X : Index of coordinate discarded in 3D->2D projection.
Program:
T001 LBL T
T002 XEQ U001
T003 FS? 2
T004 XEQ X068
T005 STO M
T006 RDN
T007 FS? 2
T008 XEQ X068
T009 STO L
T010 RDN
T011 FS? 2
T012 XEQ X068
T013 STO K
T014 R^
T015 X<>Y
T016 -
T017 RDN
T018 RDN
T019 LASTX
T020 -
T021 X<>Y
T022 RDN
T023 XEQ X001
T024 ABS
T025 1E-6
T026 X>Y?
T027 GTO T065
T028 LASTX
T029 XEQ X025
T030 STO X
T031 RCL K
T032 X<>Y
T033 XEQ X052
T034 STO U
T035 RDN
T036 RCL L
T037 X<>Y
T038 XEQ X052
T039 STO V
T040 RDN
T041 RCL M
T042 X<>Y
T043 XEQ X052
T044 STO W
T045 eq ([0,1]xU-[0,1]xW)x([1,0]xV-[1,0]xW)+
([0,1]xV-[0,1]xW)x([1,0]xW-[1,0]xU)
T046 STO Q
T047 LASTX
T048 4
T049 STO I
T050 RDN
T051 RCL(I)
T052 ABS
TO53 RDN
T054 FS? 2
T055 GTO T060
T056 RCL K
T057 RCL L
T058 RCL M
T059 GTO T063
T060 RCL U
T061 RCL V
T062 RCL W
T063 R^
T064 RTN
T065 SF 10
T066 eq DEGENERATED
T067 PSE
T068 CF 10
T069 XEQ U029
T070 RTN
Comments:

Terms of use.

Mnemonics: T for Triangle.

Uses the X068 subroutine to place 2D triangle in th XZ plane if flag 2 set and the X025 routine to find out which coordinate to discard for the 3D to 2D projection and finaly the X052 routine to actual do the 3D to 2D conversion. In the 2D case this is a rather roundabout way to get end user's input into the variables U, V and W! But I think this worked out quite well in order to have one program for both the 2D and 3D case:

One can compute barycentric coordinates in 3D using four cross product, four dot product and three scalar division operations avoiding projection from 3D to 2D, but involves more scalar math operations than the implemented method. On a vector architecture it may be a better choice, on the HP-35s architecture I think this is a good solution!

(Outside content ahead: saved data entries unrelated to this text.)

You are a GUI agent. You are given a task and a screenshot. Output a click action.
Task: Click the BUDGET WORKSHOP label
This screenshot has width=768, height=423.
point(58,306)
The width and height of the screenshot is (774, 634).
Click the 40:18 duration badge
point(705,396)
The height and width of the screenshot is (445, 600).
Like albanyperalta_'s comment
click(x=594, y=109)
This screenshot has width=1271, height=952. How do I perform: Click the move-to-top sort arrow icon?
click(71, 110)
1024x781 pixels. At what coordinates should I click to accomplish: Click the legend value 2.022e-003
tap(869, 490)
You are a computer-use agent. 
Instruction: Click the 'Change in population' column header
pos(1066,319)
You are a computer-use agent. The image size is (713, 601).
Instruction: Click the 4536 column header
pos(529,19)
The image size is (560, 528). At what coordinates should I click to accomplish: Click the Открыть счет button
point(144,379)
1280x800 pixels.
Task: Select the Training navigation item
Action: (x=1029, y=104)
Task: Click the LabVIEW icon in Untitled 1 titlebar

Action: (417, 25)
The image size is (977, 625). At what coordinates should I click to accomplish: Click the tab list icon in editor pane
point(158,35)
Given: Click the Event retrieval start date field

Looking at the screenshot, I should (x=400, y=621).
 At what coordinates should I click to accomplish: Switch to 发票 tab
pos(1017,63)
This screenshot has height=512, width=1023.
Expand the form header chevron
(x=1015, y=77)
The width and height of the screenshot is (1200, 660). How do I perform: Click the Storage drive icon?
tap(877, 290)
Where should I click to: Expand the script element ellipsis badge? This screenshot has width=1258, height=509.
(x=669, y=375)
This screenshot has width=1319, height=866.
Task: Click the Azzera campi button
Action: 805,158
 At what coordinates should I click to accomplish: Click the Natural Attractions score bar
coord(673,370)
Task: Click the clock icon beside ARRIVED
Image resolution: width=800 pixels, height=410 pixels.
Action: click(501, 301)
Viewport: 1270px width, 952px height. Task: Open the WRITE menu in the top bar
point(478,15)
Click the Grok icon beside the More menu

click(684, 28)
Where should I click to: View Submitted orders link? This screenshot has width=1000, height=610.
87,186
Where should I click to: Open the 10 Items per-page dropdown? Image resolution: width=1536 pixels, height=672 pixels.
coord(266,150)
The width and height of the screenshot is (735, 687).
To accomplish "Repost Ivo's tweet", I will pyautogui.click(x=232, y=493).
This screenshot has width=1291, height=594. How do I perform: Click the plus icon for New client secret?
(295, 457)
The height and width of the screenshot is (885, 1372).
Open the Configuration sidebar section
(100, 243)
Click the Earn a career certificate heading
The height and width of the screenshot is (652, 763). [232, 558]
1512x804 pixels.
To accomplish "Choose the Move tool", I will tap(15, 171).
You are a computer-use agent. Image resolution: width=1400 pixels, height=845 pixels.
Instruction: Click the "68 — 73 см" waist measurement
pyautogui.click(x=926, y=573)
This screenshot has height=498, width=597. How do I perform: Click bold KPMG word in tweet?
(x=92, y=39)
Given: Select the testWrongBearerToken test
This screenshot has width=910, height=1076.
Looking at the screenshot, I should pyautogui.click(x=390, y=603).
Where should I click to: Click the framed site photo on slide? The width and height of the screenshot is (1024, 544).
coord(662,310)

The index of the coordinate discarded to do the 3D to 2D projection is remembered in variabe X so the next program to actual compute barycentric coordinates know which coordinate to discard from input.

An unrelated change done to the T program is that it now check if the computed plane normal vector is considered to be of zero length: Then all points are the same or colinear, the message "DEGENERATED" is then shortly displayed and stack registers restored.

Note that one get a cross product calculated normal vector also in the 2D case (direction
[0, 1, 0]), length still twice triangle's area.

Step 2 : Program to convert from Cartesian to Barycentric Coordinates

Stack Input/Output:
[[x, y, z], Y, Z, T | L]->XEQ B->[[b1, b2, b3], Y, Z, T | [x, y, z]]
Where (x, y, z) are cartesian coordinates for point in question and (b1, b2, b3) are computed barycentric coordinates.

Variables:

Reads:
Q : Quotient (y1-y3)*(x2-x3)+(y2-y3)*(x2-x1). Populated by the P program.
U : First vertex of triangle projected to 2D (2D vector). Populated by the P program.
V : Second vertex of triangle projected to 2D (2D vector). Populated by the P program.
W : Third vertex of triangle projected to 2D (2D vector). Populated by the P program.
X : Index of coordinate discarded in 3D->2D projection. Populated by the P program.
Program:
B001 LBL B
B002 XEQ U001
B003 FS? 2
B004 GTO B007
B005 RCL X
B006 XEQ X052
B007 eq [([0,1]xREGX-[0,1]xW)x([1,0]xV-[1,0]xW)+
([0,1]xV-[0,1]xW)x([1,0]xW-[1,0]xREGX),

([0,1]xREGX-[0,1]xU)x([1,0]xW-[1,0]xU)+
([0,1]xW-[0,1]xU)x([1,0]xU-[1,0]xREGX),

([0,1]xREGX-[0,1]xV)x([1,0]xU-[1,0]xV)+
([0,1]xU-[0,1]xV)x([1,0]xV-[1,0]xREGX)]/Q
B008 XEQ U050
B009 RTN
Comments:

Terms of use.

Mnemonics: B for Barycentric.

If the input is a 2D (flag 2 set) then goes straight to the equation that calculates baycentric coordinates using the data precomputed by the modified T program, else first project the 3D input to 2D using subroutine X052 and information found in the X variable.